- SUPPLIED PASSAGE -
# # #
Insurance costs for electric cars may weaken sales

Expensive parts are a contributing factor

Insurance costs for electric cars may weaken sales

Motor & Fleet

By Abigail Adriatico

The growth of electric car sales in Europe may be impeded by rising insurance costs and expiring subsidies, as reported in an article by Forbes.

Electric car enthusiasts have asserted that these cars will eventually be cheaper as their prices are anticipated to fall along with new battery electric vehicles (BEVs) being made available to average earners. However, their prices are typically around twice as much as new combustion vehicles with most starting around €30,000 after tax.

Insurers and electric cars

According to, electric car insurance is more expensive because of the vehicles’ parts. Given that BEVs have a smaller number of mechanics that specialize in them, expensive parts that aren’t readily available cause insurers to mark up their premiums.

“Insurers are reacting to a combination of factors. This could include the rising cost of parts and the need for a skilled workforce to carry out repairs,” explained Mark Fry, an engineering research manager at Thatcham Research, an automotive risk intelligence company.
# # #
- SUPPLIED DATA -

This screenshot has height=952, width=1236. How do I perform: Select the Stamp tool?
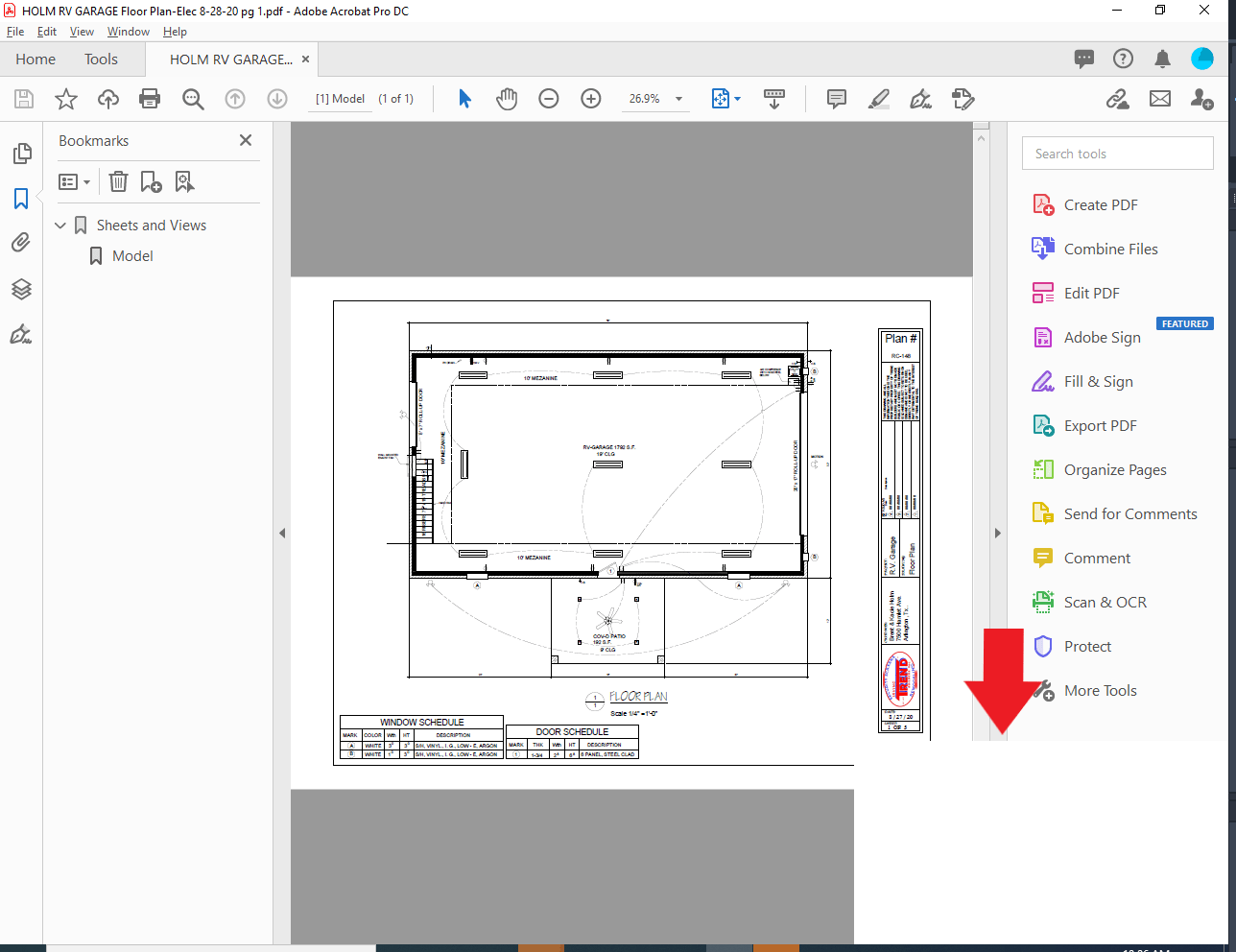pos(963,99)
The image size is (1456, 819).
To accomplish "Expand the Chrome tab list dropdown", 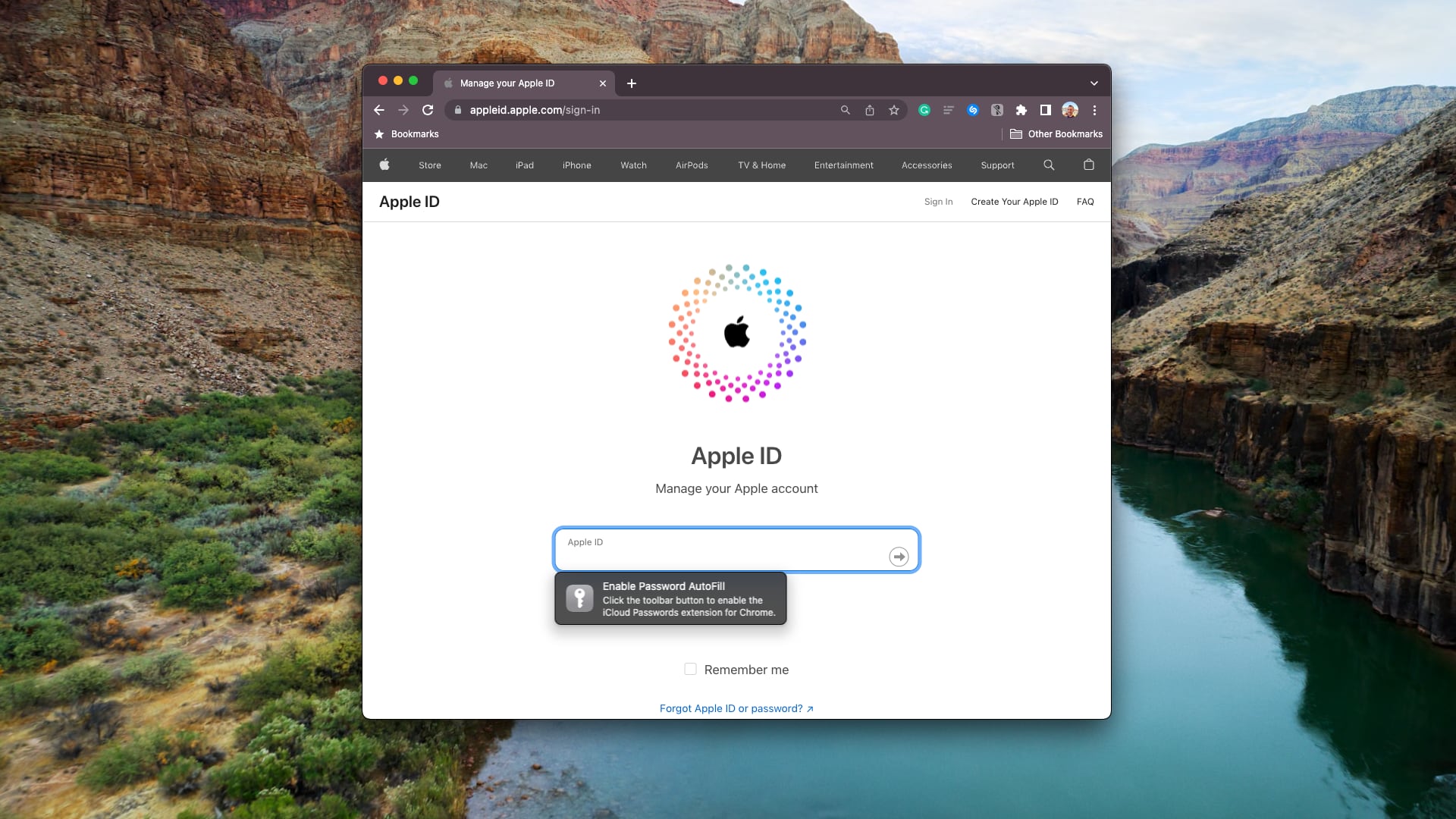I will pos(1093,83).
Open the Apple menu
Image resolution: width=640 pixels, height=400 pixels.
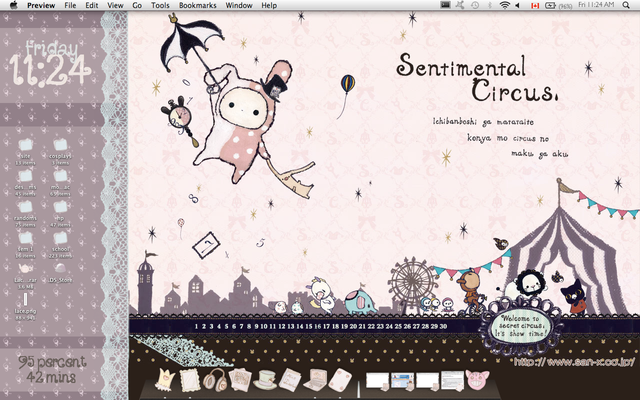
# # #
- GOALS -
1) Retype everything in the article on electric car insurance costs from "By Abigail Adriatico" down to "article by Forbes." without changing a word.
2) Echo everything in the records from the line containing "Open the Apple menu" down to the end of the records, leaving out the pictures.

- RESPONSE LIST -
1)
By Abigail Adriatico

The growth of electric car sales in Europe may be impeded by rising insurance costs and expiring subsidies, as reported in an article by Forbes.

2)
Open the Apple menu
Image resolution: width=640 pixels, height=400 pixels.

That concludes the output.